- **Given instruction**
Repeat the lines of data between the line containing "Given: Click the RenderView" and the line containing "Looking at the screenshot, I should (x=268, y=62).", inclusive.

Records from a dataset:
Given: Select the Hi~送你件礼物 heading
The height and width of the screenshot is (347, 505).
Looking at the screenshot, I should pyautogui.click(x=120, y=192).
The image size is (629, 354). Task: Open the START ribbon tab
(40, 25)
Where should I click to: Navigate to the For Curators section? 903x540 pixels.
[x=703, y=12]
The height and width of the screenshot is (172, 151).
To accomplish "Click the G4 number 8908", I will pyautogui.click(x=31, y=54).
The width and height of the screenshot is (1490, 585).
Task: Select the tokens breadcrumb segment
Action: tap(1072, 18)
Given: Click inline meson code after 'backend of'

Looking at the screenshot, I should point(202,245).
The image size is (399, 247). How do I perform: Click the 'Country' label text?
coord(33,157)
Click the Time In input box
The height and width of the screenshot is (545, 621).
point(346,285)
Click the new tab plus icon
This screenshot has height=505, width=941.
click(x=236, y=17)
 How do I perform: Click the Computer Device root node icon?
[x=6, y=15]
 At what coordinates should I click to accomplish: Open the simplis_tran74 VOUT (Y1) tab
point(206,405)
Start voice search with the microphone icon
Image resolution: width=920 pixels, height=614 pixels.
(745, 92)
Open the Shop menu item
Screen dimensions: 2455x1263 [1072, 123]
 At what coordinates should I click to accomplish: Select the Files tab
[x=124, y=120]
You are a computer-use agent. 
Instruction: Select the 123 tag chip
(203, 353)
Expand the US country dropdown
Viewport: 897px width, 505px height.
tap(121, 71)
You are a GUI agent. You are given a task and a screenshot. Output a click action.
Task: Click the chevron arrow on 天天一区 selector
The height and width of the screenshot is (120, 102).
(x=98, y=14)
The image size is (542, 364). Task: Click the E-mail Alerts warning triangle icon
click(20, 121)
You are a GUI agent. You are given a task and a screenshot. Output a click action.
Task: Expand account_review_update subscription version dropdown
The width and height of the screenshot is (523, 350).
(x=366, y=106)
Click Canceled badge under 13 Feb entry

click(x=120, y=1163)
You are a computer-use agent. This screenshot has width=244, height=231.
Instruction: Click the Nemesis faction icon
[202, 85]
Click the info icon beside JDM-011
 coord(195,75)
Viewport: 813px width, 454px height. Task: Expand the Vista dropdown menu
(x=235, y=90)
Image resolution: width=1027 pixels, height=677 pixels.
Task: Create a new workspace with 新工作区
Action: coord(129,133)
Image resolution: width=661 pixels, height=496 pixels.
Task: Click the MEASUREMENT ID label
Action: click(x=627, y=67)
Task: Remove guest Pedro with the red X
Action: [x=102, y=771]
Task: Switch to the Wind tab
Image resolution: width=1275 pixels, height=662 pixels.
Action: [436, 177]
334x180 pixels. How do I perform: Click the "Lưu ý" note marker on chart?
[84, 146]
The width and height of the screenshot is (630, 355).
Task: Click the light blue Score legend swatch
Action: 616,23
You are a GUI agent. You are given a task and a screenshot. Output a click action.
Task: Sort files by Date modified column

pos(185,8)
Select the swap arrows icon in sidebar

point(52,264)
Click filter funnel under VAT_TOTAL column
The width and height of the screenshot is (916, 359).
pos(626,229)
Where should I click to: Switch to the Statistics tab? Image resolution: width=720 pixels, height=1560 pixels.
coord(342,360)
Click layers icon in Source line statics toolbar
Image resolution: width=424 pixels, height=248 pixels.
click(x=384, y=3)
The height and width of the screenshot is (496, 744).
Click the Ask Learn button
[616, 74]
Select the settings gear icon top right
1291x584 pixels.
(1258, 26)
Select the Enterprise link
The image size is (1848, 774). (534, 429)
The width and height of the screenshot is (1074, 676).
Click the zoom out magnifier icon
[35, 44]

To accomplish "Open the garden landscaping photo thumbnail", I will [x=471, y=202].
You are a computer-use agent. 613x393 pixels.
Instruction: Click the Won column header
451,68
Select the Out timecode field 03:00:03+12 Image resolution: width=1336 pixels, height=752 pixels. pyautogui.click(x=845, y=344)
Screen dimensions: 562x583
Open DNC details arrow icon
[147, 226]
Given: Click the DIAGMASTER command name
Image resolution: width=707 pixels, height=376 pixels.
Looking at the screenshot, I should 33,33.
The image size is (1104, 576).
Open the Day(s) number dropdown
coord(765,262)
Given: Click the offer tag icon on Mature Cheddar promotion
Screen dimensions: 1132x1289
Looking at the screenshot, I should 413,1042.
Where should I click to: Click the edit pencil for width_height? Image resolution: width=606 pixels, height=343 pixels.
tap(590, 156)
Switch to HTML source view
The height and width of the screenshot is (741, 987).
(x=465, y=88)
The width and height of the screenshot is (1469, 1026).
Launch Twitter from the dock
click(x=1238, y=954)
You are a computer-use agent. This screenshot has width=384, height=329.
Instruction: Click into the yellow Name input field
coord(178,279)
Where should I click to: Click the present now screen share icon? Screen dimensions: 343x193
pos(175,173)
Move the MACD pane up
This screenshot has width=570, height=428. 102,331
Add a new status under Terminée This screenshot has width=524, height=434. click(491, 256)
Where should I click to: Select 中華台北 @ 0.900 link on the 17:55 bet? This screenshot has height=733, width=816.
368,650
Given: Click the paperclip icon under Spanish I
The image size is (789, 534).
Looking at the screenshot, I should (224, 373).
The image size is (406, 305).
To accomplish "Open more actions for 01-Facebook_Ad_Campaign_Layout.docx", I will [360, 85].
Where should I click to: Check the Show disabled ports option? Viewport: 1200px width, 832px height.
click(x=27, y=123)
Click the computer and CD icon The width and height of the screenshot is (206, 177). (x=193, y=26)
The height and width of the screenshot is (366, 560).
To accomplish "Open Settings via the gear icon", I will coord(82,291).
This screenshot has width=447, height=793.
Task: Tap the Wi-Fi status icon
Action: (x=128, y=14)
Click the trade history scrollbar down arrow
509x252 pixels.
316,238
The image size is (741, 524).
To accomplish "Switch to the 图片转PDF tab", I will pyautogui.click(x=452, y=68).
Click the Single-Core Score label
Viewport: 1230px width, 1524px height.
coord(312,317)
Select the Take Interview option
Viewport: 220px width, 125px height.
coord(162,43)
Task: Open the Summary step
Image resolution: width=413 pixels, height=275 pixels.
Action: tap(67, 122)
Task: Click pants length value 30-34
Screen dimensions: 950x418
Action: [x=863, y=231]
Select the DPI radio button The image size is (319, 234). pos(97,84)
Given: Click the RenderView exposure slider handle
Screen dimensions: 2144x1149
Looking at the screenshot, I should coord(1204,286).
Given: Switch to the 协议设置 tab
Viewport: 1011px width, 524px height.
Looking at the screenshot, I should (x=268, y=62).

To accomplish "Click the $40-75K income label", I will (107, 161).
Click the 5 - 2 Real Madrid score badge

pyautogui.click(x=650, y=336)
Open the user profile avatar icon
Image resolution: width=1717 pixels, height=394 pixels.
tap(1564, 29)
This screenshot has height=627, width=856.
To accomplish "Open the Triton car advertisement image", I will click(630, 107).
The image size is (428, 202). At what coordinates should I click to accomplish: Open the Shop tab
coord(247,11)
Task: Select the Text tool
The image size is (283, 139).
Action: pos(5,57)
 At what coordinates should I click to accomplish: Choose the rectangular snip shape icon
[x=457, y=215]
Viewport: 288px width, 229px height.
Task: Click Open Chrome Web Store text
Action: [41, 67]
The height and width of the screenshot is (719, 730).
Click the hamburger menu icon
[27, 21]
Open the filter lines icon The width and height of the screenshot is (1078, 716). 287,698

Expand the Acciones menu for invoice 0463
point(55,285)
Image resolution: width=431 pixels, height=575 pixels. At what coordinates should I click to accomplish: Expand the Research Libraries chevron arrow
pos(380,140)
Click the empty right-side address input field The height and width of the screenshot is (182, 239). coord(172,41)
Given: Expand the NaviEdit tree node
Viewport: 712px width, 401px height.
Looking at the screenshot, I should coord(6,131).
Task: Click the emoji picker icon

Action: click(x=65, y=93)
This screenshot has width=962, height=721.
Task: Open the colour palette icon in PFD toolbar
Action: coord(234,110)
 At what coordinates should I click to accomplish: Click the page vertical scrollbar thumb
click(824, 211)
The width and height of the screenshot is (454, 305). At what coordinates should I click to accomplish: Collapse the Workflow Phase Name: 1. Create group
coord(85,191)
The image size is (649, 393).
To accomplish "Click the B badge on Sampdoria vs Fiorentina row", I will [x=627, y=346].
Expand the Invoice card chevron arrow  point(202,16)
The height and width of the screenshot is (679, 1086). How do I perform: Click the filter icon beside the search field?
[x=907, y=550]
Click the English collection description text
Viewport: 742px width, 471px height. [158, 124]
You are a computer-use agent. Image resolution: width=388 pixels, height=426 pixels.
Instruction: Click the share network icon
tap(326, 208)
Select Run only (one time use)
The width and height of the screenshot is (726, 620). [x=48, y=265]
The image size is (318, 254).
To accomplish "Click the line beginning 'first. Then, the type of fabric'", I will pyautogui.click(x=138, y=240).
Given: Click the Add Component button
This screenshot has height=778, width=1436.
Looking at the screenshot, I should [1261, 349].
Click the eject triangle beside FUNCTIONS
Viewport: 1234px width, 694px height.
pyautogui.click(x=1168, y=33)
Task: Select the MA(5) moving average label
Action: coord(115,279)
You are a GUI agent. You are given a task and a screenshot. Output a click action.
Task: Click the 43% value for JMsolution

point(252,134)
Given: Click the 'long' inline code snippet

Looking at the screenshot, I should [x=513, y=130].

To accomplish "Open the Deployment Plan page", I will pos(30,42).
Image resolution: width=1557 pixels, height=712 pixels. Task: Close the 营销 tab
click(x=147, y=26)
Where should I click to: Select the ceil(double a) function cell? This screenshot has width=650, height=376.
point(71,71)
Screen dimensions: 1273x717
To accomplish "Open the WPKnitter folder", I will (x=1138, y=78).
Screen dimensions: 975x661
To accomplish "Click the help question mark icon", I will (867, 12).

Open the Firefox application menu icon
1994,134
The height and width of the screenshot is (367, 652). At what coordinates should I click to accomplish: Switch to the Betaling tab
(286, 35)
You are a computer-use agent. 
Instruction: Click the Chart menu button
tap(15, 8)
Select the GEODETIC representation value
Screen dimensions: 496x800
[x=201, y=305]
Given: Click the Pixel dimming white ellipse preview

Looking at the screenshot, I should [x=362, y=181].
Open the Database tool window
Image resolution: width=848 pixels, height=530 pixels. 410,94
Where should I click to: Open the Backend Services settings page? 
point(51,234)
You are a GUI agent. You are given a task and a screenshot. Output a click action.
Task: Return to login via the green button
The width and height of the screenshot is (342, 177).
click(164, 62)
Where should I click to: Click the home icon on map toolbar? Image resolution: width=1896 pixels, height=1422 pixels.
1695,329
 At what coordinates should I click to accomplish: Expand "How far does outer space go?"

- **Answer below**
Given: Click the RenderView exposure slider handle
Screen dimensions: 2144x1149
Looking at the screenshot, I should coord(1204,286).
Given: Switch to the 协议设置 tab
Viewport: 1011px width, 524px height.
Looking at the screenshot, I should (x=268, y=62).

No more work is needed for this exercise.